--- START ---

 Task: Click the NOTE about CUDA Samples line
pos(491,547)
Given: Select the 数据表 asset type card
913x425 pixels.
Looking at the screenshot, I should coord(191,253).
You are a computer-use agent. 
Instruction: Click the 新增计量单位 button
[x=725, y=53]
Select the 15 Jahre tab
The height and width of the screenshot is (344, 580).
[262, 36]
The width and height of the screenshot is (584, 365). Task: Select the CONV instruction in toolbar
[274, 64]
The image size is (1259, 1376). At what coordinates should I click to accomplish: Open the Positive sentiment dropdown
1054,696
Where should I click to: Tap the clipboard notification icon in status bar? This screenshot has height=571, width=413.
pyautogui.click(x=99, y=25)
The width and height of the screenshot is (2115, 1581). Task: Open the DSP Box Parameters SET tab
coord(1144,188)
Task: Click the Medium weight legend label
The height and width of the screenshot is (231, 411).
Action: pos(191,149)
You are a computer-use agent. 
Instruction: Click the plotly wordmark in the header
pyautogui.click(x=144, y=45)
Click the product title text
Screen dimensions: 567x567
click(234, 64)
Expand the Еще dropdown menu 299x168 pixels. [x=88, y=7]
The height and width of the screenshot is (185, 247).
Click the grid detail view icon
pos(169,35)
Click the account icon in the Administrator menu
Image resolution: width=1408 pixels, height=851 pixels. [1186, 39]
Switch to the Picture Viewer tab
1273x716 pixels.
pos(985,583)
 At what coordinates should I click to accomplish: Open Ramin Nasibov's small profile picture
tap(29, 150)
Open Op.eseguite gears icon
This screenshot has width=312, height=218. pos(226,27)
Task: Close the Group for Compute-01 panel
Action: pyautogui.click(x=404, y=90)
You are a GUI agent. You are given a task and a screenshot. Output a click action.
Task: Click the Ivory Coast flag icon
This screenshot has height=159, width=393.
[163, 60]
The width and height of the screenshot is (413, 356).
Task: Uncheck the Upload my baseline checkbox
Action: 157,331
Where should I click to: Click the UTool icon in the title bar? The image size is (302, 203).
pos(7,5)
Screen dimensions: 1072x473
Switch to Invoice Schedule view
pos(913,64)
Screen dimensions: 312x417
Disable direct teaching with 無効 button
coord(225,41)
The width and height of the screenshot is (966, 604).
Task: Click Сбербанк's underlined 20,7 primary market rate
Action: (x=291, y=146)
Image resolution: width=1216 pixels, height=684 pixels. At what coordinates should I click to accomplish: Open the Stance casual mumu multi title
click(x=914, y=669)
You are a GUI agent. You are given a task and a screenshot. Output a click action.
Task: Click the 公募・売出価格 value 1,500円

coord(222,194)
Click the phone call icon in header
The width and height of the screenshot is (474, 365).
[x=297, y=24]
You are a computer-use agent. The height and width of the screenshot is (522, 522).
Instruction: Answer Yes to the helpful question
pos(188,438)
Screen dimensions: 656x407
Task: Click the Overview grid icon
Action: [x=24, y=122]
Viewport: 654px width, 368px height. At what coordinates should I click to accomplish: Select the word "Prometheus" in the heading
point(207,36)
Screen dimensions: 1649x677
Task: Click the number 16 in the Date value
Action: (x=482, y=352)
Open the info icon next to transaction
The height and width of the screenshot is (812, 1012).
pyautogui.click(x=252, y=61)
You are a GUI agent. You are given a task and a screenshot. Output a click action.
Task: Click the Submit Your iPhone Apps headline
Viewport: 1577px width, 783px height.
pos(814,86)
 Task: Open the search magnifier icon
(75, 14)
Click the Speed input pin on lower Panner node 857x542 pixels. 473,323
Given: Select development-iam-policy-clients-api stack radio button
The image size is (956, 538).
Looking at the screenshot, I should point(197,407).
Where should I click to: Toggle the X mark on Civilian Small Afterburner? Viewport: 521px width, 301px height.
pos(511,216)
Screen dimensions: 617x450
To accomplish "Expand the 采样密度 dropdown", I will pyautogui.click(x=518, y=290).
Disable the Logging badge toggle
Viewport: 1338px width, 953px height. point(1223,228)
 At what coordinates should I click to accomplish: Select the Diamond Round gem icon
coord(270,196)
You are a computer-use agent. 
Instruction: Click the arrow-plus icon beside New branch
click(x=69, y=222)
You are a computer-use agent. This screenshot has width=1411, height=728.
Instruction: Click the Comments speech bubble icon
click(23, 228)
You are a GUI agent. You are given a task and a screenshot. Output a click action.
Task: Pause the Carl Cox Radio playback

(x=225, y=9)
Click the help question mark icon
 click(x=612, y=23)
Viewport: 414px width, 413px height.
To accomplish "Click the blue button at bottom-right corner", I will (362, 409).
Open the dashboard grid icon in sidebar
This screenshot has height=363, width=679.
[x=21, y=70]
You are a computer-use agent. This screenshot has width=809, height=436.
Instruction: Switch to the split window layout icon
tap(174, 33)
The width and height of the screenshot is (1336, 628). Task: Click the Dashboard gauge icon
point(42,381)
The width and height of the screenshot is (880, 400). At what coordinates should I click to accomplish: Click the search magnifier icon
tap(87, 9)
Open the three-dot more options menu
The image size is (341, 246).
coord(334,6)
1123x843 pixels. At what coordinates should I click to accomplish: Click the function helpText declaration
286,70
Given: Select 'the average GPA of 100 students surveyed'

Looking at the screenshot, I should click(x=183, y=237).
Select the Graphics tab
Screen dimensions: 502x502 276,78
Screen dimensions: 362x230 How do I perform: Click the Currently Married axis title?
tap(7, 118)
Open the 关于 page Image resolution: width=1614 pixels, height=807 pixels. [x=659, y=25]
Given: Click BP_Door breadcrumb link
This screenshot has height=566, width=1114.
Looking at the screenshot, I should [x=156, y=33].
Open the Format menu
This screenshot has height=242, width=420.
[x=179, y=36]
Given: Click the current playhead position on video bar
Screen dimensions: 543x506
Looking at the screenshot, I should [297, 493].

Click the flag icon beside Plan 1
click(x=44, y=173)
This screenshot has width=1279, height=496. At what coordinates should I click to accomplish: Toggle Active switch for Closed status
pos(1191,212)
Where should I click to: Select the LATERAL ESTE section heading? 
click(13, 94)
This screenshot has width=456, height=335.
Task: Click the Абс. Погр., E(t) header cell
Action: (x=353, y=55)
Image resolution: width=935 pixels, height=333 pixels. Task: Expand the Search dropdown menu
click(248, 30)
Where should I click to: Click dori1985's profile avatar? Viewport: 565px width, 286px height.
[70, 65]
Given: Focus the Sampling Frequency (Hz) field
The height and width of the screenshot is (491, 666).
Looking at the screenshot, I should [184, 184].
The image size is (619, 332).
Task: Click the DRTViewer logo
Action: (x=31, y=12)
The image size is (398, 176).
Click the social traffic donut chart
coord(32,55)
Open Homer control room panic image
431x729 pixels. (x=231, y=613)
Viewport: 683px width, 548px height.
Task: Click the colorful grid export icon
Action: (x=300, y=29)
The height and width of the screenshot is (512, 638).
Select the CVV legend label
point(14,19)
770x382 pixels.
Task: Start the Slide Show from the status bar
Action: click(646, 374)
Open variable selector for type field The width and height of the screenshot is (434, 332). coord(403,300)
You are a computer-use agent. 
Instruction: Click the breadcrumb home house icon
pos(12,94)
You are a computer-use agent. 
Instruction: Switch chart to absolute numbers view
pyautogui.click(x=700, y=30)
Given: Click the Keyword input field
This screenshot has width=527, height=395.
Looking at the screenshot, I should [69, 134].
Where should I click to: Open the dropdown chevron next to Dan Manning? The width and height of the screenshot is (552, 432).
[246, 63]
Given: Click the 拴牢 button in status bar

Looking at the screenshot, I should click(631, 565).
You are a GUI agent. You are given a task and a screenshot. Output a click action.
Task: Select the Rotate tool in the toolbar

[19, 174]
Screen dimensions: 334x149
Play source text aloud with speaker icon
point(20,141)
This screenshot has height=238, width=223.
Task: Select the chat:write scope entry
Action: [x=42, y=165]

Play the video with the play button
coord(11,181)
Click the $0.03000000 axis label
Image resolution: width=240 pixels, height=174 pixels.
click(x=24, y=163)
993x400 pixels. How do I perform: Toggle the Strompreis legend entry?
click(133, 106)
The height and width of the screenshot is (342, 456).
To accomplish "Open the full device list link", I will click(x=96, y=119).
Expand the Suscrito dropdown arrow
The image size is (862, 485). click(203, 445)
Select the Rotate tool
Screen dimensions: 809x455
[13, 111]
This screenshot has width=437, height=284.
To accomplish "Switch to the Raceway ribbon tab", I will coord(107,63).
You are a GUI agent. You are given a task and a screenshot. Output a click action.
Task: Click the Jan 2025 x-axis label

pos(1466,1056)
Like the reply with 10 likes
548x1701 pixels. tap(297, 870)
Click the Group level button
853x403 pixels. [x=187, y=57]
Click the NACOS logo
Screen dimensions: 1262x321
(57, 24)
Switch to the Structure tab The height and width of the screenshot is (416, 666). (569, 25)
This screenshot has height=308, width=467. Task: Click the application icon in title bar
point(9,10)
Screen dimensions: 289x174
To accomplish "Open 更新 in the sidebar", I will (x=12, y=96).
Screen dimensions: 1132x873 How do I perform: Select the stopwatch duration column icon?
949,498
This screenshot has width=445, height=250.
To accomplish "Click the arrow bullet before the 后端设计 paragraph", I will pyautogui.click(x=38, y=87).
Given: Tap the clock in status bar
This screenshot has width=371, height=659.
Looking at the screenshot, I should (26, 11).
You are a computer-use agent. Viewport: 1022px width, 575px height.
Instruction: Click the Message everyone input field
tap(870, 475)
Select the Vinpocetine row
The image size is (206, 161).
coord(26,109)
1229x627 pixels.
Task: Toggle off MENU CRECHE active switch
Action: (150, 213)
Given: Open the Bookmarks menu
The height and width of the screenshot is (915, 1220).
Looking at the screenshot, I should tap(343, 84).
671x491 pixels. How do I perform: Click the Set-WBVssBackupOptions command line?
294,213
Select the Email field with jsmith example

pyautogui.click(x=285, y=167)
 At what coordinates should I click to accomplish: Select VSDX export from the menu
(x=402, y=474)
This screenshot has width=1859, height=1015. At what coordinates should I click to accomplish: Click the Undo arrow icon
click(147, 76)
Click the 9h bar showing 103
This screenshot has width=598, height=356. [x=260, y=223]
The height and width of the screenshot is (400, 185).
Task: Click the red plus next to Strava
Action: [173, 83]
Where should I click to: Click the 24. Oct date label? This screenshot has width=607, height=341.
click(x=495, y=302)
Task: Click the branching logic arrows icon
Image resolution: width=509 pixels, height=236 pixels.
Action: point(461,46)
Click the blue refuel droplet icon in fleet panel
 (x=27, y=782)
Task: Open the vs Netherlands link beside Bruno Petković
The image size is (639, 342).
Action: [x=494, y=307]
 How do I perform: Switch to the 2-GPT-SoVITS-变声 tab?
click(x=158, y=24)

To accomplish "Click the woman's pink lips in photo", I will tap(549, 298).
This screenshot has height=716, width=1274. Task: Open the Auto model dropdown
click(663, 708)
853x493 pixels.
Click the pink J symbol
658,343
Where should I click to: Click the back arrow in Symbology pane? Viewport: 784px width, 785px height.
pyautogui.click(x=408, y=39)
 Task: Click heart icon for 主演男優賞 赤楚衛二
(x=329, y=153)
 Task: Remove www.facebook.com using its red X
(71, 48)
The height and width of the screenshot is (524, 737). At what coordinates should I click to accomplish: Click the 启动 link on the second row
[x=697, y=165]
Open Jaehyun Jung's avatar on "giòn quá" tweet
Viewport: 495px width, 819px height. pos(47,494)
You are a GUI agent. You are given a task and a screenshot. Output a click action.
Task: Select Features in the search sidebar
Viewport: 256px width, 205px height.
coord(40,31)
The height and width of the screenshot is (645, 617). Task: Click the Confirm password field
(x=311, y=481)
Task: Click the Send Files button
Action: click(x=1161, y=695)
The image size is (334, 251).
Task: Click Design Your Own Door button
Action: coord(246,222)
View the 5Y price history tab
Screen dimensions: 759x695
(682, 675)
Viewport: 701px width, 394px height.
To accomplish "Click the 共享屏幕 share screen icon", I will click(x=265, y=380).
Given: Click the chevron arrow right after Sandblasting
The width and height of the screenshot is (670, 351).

--- END ---

→ **WHAT IS REQUIRED**
Extract every line of the rows above that contains the string "input". Case counts.

→ **CORRECT RESULT**
Click the Speed input pin on lower Panner node 857x542 pixels. 473,323
Given: Click the Keyword input field
Instruction: Click the Message everyone input field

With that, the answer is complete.